> [TASK TO COMPLETE] Print the lines that run from the line with "The height and width of the screenshot is (601, 1568)." to the line with "Return to the Previous question", keeping both end lines, exactly as they appear in the entries below, and nothing else.

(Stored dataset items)
━━━━━━━━

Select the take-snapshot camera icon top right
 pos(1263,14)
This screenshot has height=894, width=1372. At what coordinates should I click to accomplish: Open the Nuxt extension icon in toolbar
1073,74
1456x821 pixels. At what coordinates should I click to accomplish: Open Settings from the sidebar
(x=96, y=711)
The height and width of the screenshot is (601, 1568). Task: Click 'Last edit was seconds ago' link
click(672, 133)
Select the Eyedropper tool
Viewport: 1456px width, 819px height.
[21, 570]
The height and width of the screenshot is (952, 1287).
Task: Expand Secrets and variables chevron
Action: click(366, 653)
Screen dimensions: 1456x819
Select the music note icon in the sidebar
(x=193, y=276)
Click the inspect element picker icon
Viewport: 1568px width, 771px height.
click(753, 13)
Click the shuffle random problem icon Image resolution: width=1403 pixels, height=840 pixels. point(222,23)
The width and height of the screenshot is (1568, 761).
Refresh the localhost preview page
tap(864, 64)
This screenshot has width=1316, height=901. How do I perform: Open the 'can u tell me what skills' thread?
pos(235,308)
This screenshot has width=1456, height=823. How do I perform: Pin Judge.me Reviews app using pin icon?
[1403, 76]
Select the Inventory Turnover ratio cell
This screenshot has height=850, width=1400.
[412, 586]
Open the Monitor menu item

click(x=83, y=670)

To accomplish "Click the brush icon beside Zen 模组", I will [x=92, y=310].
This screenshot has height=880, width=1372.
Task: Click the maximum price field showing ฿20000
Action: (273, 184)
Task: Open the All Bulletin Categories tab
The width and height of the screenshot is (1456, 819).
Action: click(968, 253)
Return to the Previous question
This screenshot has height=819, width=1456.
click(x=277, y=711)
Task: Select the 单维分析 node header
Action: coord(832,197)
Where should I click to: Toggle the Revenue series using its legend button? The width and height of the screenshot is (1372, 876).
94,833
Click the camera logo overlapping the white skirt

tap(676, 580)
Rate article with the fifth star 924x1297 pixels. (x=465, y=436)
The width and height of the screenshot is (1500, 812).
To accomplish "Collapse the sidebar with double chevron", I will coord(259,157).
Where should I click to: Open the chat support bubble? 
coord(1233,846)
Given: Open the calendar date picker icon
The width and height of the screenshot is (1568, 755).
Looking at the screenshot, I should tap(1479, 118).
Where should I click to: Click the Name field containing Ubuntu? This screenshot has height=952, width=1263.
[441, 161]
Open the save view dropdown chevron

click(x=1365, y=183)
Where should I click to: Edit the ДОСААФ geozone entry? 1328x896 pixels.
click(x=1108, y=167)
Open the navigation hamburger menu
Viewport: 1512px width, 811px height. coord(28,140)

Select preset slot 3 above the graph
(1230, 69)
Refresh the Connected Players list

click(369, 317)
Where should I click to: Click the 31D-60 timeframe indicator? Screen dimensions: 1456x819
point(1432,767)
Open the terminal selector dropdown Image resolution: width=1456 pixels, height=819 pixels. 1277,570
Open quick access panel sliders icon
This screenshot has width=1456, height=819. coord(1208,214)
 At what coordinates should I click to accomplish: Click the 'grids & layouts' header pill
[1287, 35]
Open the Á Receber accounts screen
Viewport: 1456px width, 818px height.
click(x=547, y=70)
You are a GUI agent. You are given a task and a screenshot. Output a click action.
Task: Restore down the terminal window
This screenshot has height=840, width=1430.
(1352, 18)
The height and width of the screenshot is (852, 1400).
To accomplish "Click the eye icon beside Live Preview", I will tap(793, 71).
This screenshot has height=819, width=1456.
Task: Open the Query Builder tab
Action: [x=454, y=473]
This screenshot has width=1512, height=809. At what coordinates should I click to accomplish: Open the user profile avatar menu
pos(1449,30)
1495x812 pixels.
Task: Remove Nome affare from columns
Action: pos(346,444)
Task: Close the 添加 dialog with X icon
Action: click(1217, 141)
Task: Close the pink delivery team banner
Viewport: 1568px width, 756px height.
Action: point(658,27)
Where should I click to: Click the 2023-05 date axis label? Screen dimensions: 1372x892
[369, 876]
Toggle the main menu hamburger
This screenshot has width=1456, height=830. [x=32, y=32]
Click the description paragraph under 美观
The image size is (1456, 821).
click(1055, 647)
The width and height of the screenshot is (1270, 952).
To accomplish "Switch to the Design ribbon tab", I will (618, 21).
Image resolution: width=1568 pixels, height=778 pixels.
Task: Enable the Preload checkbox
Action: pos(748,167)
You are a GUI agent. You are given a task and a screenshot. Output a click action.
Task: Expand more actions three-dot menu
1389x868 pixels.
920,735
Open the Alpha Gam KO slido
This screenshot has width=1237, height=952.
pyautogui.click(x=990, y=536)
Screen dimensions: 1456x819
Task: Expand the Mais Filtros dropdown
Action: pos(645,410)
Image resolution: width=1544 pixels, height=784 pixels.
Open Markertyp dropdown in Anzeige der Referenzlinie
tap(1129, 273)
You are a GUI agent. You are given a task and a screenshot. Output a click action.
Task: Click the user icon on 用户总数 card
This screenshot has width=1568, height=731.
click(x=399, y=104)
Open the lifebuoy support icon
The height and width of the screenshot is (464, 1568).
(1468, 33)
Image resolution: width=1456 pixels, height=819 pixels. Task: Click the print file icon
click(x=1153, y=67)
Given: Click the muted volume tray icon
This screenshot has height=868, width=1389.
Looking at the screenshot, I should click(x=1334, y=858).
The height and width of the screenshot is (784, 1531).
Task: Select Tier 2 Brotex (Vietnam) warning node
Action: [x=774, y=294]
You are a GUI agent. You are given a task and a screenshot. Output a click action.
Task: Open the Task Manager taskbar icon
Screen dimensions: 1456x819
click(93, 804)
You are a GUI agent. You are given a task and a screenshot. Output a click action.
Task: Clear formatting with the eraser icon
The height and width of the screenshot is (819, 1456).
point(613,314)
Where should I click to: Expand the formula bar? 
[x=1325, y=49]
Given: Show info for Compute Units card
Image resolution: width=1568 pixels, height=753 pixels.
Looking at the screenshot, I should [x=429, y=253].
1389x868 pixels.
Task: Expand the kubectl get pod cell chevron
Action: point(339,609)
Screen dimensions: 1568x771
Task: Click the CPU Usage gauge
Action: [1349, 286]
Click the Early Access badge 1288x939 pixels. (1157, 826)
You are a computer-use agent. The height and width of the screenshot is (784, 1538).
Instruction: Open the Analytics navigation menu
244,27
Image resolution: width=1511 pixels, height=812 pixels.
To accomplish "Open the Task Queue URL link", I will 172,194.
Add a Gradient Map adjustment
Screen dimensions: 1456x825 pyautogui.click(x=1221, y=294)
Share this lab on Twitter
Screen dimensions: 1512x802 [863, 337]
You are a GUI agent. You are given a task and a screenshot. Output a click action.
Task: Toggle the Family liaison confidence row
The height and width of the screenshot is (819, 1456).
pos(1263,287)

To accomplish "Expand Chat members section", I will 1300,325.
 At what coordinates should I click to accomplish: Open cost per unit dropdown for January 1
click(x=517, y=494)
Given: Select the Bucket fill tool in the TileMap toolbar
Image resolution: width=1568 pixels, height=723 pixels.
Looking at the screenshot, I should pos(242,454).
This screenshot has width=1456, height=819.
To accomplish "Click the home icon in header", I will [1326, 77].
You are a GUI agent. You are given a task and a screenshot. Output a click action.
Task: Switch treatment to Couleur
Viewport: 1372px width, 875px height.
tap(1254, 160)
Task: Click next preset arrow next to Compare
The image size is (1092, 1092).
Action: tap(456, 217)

━━━━━━━━

> [SOLUTION TO THE PROBLEM]
The height and width of the screenshot is (601, 1568). Task: Click 'Last edit was seconds ago' link
click(672, 133)
Select the Eyedropper tool
Viewport: 1456px width, 819px height.
[21, 570]
The height and width of the screenshot is (952, 1287).
Task: Expand Secrets and variables chevron
Action: click(366, 653)
Screen dimensions: 1456x819
Select the music note icon in the sidebar
(x=193, y=276)
Click the inspect element picker icon
Viewport: 1568px width, 771px height.
click(753, 13)
Click the shuffle random problem icon Image resolution: width=1403 pixels, height=840 pixels. point(222,23)
The width and height of the screenshot is (1568, 761).
Refresh the localhost preview page
tap(864, 64)
This screenshot has width=1316, height=901. How do I perform: Open the 'can u tell me what skills' thread?
pos(235,308)
This screenshot has width=1456, height=823. How do I perform: Pin Judge.me Reviews app using pin icon?
[1403, 76]
Select the Inventory Turnover ratio cell
This screenshot has height=850, width=1400.
[412, 586]
Open the Monitor menu item

click(x=83, y=670)

To accomplish "Click the brush icon beside Zen 模组", I will [x=92, y=310].
This screenshot has height=880, width=1372.
Task: Click the maximum price field showing ฿20000
Action: (273, 184)
Task: Open the All Bulletin Categories tab
The width and height of the screenshot is (1456, 819).
Action: click(968, 253)
Return to the Previous question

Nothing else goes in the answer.